Ujian berikutnya bagi guru adalah ketika mengoreksi hasil ulangan atau ujian peserta didiknya. Bila tenyata nilai-nilai peserta didik jauh dari harapan, sungguh akan jadi problema. KKM 70 tapi ada juga anak yang hanya memperoleh nilaih 20. Malah lebih dari separo tak lolos KKM. Nah, masalah. Ujian bagi guru.
Pun ketika aku mengoreksi tugas membuat karangan untuk anak-anak kelas lima, kudapati pula masalah, ujian bagiku. Pada salah satu karangan kutemukan anak menulis “Mereka berpelukan seperti anjing buldok,” lalu “Panjul dan Belia akhirnya bersahabat, mereka menjadi suami istri...” Ah, cerita anak kelas lima.
Pada cerita lain, seorang anak mengeluh, curhat. Dia sering disuruh teman-temannya mencucikan tempat makan. Kadang tak satu orang, tapi beberapa temannya minta dicucikan tempat makannya. Sampai dia lelah. Walau pun tulisan ini adalah cerita untuk memenuhi tugas mata pelajaran Bahasa Indonesia yang saya ampu, tapi jelas, itu adalah curhat yang nyata. Si anak pasti pernah mengalaminya, bukan fiksi belaka.  Nah, ini juga permasalahan, ujian bagi guru.

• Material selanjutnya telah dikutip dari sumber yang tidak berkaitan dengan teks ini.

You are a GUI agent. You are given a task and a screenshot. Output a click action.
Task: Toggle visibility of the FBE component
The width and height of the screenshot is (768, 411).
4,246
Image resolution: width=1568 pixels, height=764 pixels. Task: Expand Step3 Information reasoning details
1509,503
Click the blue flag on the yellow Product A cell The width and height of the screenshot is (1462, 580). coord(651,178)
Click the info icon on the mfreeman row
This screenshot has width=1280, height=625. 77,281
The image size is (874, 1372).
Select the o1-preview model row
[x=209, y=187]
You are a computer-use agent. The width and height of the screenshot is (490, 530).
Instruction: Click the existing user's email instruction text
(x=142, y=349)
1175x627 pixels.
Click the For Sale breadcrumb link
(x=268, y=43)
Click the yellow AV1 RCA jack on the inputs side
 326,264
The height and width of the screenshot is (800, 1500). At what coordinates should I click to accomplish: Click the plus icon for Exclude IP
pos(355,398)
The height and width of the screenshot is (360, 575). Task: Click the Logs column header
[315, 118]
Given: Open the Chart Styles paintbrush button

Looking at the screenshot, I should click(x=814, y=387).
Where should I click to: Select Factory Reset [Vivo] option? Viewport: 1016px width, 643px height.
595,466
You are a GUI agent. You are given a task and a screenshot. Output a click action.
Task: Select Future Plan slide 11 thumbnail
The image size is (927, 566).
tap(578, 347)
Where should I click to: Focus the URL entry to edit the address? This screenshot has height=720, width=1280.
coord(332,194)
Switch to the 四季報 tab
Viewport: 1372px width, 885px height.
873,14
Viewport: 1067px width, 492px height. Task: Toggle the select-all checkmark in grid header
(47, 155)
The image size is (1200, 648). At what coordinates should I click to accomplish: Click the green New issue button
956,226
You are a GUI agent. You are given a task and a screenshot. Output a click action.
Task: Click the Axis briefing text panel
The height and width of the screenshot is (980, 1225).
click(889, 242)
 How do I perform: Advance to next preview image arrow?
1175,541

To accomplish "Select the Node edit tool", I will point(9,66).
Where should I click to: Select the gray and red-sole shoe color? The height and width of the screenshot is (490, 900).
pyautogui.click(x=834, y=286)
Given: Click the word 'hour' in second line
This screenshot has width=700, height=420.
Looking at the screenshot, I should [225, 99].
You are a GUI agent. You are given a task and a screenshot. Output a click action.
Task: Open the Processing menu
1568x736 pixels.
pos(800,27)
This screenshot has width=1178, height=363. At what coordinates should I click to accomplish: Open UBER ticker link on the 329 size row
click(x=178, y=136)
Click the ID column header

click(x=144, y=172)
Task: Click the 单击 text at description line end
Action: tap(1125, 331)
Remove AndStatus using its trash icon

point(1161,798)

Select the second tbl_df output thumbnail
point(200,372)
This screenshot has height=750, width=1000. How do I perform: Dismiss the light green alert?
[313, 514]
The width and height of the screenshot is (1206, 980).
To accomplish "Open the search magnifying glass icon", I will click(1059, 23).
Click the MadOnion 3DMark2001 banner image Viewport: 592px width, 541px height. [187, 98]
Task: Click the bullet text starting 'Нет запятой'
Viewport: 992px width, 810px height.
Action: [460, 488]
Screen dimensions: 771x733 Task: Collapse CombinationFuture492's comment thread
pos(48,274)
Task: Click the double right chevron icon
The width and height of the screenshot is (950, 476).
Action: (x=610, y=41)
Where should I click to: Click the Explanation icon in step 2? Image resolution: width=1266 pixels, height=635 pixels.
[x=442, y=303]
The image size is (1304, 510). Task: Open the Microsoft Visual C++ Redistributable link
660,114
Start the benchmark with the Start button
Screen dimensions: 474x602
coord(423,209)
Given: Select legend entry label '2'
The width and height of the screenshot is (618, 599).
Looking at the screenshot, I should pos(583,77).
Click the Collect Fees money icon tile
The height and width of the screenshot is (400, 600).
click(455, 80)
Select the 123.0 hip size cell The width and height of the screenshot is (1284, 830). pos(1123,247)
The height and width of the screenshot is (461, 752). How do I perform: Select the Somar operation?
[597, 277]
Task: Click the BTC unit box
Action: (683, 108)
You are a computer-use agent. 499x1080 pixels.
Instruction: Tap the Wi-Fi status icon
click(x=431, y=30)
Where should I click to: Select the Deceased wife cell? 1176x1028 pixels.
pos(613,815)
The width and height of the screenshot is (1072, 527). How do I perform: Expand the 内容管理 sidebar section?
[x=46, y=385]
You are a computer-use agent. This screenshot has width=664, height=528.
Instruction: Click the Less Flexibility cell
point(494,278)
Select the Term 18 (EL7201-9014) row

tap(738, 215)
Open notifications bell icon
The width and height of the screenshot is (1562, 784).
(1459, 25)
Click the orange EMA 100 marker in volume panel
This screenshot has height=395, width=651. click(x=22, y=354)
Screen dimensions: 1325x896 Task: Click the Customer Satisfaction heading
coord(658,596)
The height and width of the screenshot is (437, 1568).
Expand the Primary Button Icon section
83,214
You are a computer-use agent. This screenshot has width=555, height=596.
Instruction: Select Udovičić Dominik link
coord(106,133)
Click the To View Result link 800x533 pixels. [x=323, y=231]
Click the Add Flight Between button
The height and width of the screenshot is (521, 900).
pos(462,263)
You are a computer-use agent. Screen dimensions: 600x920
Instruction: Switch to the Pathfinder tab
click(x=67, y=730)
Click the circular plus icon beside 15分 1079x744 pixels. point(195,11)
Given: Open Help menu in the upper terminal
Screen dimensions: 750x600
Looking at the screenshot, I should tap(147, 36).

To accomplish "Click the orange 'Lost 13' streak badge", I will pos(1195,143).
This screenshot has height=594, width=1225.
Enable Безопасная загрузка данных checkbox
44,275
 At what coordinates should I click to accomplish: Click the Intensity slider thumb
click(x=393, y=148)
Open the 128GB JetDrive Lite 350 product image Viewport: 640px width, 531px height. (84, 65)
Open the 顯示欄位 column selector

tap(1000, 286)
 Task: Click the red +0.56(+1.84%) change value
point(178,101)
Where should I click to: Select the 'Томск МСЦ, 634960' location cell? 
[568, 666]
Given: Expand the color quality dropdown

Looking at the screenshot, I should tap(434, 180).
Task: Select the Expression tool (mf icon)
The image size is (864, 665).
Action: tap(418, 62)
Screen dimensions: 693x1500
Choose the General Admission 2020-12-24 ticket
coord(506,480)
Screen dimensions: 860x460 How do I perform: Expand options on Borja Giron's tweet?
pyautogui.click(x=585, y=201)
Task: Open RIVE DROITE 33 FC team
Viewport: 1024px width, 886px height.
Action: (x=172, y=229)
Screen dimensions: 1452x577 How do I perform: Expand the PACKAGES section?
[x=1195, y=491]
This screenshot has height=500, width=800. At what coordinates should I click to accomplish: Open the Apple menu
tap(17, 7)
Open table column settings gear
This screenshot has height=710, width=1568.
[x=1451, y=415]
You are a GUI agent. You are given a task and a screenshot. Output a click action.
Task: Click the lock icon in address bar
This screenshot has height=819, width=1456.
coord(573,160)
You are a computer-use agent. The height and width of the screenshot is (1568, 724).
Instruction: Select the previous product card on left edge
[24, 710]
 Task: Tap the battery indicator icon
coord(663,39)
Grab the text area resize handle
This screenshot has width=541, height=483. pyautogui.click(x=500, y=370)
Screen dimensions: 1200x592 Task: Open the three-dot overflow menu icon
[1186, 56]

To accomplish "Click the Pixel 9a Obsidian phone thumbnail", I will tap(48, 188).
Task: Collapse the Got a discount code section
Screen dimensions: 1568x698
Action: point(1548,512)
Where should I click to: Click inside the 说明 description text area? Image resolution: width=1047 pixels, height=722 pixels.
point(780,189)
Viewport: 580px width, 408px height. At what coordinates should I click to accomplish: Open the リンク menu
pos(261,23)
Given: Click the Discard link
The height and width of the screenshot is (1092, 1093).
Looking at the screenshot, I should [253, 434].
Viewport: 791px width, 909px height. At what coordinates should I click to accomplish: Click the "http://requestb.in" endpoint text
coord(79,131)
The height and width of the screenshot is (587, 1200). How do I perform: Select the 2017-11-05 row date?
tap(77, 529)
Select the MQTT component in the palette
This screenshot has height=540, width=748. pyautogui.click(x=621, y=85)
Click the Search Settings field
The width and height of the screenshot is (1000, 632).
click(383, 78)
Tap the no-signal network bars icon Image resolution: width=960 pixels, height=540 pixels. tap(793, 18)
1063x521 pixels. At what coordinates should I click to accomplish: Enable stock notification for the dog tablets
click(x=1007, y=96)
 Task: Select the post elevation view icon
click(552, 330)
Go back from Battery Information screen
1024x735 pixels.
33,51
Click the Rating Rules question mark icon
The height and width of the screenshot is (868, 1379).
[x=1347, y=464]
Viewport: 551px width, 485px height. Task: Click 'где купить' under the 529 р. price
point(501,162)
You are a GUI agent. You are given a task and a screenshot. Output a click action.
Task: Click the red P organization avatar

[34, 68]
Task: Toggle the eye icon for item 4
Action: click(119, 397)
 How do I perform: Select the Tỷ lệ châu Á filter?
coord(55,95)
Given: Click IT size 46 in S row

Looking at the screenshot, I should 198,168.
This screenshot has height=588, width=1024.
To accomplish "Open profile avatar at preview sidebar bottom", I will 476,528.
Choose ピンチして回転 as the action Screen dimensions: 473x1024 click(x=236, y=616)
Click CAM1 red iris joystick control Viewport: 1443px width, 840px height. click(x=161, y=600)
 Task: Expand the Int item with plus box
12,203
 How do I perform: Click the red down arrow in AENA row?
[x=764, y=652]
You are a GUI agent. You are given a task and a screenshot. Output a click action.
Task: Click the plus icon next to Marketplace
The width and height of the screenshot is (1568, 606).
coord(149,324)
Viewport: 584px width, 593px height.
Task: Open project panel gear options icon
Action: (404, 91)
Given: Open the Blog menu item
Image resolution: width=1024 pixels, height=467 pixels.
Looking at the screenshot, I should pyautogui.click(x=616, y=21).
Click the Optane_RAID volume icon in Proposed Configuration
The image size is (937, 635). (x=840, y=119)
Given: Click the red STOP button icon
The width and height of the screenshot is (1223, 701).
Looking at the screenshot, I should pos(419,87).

Pada tahap selanjutnya, ketika Ujian Nasional menghadang, ujian bagi guru juga sama dahsyatnya. Setiap guru, terutama guru kelas enam, termasuk juga kepala sekolah, semua diuji dengan hadirnya Ujian Nasional. Peserta Didik diuji kemapuannya, bagaimana harus mendapatkan nilai, yang kalau tidak bisa bagus, minimal harus memenuhi kriteria kelulusan.
Sedang para gurunya diuji, bagaimana agar seluruh peserta didik kelas enam lulus, tanpa satu pun tertinggal. Ujian ini berat, karena taruhannya harga diri. Bukan hanya harga diri guru wali kelas enam, tapi juga harga diri sekolah. Bagaima seluruh peserta didik bisa lulus, tanpa curang, tanpa trik-trik yang tidak halal, itu adalah ujian bagi guru dan seluruh civitas akademik sekolah. Nyatanya, banyak guru, banyak kepala sekolah yang gagal menghadapi ujian ini. Semoga kita lulus.
Baiklah, selamat menempuh ujian, para guru, para pendidik.